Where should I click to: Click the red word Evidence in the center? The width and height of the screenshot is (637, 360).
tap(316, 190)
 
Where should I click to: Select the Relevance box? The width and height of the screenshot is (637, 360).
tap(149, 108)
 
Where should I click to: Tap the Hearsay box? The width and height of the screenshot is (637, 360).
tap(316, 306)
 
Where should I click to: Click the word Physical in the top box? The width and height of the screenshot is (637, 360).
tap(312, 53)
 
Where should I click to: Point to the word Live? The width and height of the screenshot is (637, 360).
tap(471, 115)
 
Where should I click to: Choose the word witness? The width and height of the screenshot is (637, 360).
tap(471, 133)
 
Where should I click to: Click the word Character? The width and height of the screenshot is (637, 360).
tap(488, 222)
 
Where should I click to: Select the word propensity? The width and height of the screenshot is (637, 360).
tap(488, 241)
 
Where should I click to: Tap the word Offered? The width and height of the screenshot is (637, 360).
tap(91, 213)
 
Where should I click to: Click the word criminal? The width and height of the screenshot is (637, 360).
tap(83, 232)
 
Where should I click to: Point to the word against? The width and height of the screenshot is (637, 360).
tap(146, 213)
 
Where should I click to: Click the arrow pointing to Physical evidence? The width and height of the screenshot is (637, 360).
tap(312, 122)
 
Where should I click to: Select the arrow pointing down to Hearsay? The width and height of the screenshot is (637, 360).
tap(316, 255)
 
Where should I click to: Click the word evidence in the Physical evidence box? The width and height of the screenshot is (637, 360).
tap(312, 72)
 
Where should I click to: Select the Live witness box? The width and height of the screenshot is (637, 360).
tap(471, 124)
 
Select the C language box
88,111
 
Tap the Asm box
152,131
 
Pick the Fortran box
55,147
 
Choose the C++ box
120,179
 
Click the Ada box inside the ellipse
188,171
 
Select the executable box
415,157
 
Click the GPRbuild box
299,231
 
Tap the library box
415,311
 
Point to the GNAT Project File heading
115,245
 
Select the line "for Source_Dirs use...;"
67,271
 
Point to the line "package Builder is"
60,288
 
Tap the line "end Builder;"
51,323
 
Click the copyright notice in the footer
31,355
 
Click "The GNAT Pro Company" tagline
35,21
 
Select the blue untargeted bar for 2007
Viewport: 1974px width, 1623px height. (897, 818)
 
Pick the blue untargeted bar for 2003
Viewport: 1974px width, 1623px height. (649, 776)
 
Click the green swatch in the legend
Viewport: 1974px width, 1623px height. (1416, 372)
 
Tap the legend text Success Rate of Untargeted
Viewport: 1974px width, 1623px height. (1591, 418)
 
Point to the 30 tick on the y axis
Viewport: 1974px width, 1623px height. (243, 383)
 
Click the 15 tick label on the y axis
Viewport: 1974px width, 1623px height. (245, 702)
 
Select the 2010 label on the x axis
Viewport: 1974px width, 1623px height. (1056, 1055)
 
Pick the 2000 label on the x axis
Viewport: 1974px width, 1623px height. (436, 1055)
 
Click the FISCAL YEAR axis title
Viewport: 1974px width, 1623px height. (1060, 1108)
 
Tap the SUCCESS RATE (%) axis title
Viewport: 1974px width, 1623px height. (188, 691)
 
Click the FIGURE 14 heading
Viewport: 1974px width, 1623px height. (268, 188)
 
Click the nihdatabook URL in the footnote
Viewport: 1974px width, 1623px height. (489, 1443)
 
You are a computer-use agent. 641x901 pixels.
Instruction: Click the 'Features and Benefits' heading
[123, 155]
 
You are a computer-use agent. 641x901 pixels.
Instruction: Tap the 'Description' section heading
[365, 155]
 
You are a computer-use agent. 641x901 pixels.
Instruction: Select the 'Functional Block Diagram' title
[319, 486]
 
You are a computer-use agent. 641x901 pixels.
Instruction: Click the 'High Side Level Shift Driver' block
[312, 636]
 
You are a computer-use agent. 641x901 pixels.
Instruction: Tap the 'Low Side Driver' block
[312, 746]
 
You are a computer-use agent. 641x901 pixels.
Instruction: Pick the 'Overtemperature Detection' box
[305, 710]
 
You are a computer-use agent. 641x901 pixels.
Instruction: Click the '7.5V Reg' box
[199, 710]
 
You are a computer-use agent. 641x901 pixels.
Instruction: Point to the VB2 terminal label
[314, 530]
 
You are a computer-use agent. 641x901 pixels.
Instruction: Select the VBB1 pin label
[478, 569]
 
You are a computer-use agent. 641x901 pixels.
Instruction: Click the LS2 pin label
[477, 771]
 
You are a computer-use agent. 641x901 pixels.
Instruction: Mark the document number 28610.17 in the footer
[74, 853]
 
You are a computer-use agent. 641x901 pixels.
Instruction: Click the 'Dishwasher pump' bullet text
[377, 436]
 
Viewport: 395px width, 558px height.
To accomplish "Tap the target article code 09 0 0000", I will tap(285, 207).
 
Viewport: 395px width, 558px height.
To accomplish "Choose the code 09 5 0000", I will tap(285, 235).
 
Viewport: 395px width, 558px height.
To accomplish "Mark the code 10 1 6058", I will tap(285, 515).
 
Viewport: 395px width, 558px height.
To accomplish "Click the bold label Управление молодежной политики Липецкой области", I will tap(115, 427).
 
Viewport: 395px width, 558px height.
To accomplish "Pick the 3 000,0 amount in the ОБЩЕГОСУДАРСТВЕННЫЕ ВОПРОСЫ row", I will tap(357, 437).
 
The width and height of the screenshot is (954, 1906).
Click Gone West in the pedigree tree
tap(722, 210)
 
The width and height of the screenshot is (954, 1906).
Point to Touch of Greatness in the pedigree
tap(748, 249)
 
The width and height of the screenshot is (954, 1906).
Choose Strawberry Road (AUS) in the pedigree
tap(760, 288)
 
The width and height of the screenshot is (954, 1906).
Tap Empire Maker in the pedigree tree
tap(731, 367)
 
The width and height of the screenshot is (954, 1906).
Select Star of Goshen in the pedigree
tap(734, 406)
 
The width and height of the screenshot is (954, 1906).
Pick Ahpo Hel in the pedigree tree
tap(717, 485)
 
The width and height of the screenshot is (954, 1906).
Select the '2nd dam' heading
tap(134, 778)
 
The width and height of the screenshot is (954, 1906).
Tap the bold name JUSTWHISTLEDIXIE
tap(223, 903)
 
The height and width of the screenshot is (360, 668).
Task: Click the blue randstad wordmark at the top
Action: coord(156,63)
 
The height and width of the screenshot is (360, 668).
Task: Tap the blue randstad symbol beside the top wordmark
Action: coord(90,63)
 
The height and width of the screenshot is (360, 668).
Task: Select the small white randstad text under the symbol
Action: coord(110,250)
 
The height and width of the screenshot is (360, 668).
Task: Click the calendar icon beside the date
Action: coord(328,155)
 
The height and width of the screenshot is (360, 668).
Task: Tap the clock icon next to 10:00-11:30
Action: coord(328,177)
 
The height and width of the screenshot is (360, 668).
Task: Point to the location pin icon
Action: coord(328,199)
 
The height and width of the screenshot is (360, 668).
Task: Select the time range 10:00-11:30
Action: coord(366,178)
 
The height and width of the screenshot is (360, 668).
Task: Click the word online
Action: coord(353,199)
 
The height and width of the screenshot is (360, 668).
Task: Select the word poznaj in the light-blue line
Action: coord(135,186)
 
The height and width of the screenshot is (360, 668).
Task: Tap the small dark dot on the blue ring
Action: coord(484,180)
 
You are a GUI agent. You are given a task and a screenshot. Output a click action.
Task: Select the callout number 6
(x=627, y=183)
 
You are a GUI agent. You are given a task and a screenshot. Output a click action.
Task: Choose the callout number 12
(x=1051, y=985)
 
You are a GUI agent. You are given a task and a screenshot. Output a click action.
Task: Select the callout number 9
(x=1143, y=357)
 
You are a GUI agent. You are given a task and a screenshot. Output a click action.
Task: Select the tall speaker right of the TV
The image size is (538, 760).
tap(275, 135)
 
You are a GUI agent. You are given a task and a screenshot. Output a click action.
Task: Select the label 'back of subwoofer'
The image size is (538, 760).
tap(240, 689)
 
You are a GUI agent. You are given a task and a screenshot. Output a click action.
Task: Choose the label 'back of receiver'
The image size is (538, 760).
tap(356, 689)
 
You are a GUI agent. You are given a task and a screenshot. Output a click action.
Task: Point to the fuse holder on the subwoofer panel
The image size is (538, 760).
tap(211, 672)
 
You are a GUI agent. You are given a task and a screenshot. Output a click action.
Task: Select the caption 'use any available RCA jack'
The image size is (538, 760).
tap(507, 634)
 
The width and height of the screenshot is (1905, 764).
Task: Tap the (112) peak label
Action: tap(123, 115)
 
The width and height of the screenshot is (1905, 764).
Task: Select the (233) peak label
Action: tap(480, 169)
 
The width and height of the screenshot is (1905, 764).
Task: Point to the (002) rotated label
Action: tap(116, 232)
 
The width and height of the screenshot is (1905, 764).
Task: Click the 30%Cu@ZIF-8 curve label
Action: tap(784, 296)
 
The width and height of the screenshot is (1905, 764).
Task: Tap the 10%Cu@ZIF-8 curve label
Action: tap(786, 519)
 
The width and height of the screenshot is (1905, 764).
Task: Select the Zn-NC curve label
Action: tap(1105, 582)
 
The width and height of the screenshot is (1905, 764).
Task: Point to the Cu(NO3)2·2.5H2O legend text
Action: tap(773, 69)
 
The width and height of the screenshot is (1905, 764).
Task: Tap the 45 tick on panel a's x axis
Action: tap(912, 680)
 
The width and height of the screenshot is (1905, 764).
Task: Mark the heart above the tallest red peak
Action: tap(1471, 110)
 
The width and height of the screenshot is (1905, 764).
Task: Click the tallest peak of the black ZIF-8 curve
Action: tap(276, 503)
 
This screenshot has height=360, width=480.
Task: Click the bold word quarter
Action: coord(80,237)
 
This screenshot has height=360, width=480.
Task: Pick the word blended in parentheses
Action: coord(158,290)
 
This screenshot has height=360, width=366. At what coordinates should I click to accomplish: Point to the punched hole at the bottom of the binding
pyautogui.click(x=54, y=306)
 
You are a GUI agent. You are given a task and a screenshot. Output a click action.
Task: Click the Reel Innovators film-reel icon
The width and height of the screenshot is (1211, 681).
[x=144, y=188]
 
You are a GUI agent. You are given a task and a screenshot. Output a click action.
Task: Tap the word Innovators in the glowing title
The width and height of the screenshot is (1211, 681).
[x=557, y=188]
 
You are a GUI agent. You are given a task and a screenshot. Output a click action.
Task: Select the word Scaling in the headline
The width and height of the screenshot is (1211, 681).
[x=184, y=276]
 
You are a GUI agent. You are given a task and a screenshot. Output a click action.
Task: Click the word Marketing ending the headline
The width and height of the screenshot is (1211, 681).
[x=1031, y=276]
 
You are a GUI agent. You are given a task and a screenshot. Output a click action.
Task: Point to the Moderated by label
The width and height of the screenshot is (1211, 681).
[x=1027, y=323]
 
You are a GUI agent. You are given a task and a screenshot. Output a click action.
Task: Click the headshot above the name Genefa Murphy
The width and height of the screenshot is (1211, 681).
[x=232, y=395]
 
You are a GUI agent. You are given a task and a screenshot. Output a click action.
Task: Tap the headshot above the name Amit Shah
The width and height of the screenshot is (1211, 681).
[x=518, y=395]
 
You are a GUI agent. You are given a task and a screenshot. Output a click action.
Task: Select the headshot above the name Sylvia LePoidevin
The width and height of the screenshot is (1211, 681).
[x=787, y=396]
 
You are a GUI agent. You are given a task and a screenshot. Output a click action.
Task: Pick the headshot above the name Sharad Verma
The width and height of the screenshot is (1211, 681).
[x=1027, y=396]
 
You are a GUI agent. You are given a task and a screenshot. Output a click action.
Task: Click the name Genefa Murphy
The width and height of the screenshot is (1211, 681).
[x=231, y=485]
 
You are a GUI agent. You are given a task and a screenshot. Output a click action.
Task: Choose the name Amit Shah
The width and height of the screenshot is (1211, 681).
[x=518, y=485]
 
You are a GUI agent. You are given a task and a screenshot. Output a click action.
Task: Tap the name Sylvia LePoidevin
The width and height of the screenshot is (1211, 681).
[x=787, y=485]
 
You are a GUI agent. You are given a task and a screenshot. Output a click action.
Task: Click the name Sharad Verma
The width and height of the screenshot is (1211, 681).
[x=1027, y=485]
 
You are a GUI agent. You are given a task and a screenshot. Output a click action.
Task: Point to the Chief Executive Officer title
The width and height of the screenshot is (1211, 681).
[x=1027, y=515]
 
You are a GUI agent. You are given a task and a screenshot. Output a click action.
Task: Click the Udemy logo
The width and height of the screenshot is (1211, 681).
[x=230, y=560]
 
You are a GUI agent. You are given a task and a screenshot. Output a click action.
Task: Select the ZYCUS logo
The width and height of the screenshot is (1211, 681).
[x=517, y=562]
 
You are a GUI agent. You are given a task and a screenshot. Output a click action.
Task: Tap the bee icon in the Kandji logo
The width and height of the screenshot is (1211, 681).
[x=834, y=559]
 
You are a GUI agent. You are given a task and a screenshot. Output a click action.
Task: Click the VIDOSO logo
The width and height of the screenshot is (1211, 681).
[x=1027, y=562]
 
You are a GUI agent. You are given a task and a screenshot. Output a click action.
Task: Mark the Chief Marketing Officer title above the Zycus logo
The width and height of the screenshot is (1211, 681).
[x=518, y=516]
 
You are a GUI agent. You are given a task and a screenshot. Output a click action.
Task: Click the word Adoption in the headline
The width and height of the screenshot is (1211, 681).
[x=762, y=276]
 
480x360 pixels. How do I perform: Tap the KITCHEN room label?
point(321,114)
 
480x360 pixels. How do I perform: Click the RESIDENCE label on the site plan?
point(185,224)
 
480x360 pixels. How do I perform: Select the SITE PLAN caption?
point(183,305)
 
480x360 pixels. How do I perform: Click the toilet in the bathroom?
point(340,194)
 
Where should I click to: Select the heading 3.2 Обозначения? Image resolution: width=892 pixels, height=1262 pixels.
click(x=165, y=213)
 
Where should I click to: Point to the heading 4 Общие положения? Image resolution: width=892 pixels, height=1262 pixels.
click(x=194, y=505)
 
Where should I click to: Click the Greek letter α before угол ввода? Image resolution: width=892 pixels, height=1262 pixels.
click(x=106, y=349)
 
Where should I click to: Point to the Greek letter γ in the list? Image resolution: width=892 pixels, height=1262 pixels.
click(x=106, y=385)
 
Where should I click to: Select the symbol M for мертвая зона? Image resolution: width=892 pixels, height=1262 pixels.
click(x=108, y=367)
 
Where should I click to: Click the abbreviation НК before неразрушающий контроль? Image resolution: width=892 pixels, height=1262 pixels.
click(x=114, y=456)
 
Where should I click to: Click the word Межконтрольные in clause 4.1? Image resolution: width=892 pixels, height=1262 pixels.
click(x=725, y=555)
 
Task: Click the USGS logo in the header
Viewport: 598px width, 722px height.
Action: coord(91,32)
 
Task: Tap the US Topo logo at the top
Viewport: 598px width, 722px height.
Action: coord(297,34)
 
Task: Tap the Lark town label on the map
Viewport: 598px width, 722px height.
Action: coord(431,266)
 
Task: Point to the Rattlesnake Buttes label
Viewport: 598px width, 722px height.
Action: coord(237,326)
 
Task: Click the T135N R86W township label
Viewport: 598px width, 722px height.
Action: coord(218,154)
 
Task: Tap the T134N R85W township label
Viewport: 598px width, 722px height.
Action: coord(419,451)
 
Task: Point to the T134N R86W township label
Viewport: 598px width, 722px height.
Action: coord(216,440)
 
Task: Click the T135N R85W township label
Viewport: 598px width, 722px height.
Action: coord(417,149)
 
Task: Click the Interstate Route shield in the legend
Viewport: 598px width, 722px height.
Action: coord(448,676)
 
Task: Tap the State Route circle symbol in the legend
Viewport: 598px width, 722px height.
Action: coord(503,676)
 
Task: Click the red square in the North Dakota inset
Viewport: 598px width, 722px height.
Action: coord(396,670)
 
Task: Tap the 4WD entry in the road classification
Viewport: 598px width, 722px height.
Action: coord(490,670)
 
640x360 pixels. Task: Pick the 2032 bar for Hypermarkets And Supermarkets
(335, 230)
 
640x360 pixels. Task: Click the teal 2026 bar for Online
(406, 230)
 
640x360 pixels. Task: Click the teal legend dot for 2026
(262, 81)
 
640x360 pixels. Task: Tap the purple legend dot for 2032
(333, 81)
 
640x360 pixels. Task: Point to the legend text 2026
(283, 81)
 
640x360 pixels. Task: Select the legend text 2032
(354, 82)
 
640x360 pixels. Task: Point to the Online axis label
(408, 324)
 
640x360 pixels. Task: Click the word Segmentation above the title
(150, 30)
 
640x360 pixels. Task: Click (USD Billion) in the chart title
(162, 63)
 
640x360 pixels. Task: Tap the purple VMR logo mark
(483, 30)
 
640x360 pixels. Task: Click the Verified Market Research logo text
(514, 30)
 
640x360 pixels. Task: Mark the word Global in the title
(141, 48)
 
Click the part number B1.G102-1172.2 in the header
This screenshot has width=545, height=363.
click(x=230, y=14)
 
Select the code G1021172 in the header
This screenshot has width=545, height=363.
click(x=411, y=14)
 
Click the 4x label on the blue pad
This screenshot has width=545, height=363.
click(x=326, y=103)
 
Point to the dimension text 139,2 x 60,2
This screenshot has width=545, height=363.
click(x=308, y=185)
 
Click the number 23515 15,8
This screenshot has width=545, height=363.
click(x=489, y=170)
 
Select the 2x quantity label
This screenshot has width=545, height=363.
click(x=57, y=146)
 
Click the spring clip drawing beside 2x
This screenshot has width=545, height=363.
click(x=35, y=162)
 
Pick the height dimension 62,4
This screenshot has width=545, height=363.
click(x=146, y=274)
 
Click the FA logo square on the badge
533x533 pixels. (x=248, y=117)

◆ ◆ ◆ ◆

• **YOUR GOAL**:
Copy out the stretch of the records above from the line containing "Where should I click to: Tap the word" through the line containing "tap(146, 213)", with both of those lines included and every line reproduced verbatim.

• **ANSWER TO THIS TASK**:
Where should I click to: Tap the word Offered? The width and height of the screenshot is (637, 360).
tap(91, 213)
 
Where should I click to: Click the word criminal? The width and height of the screenshot is (637, 360).
tap(83, 232)
 
Where should I click to: Point to the word against? The width and height of the screenshot is (637, 360).
tap(146, 213)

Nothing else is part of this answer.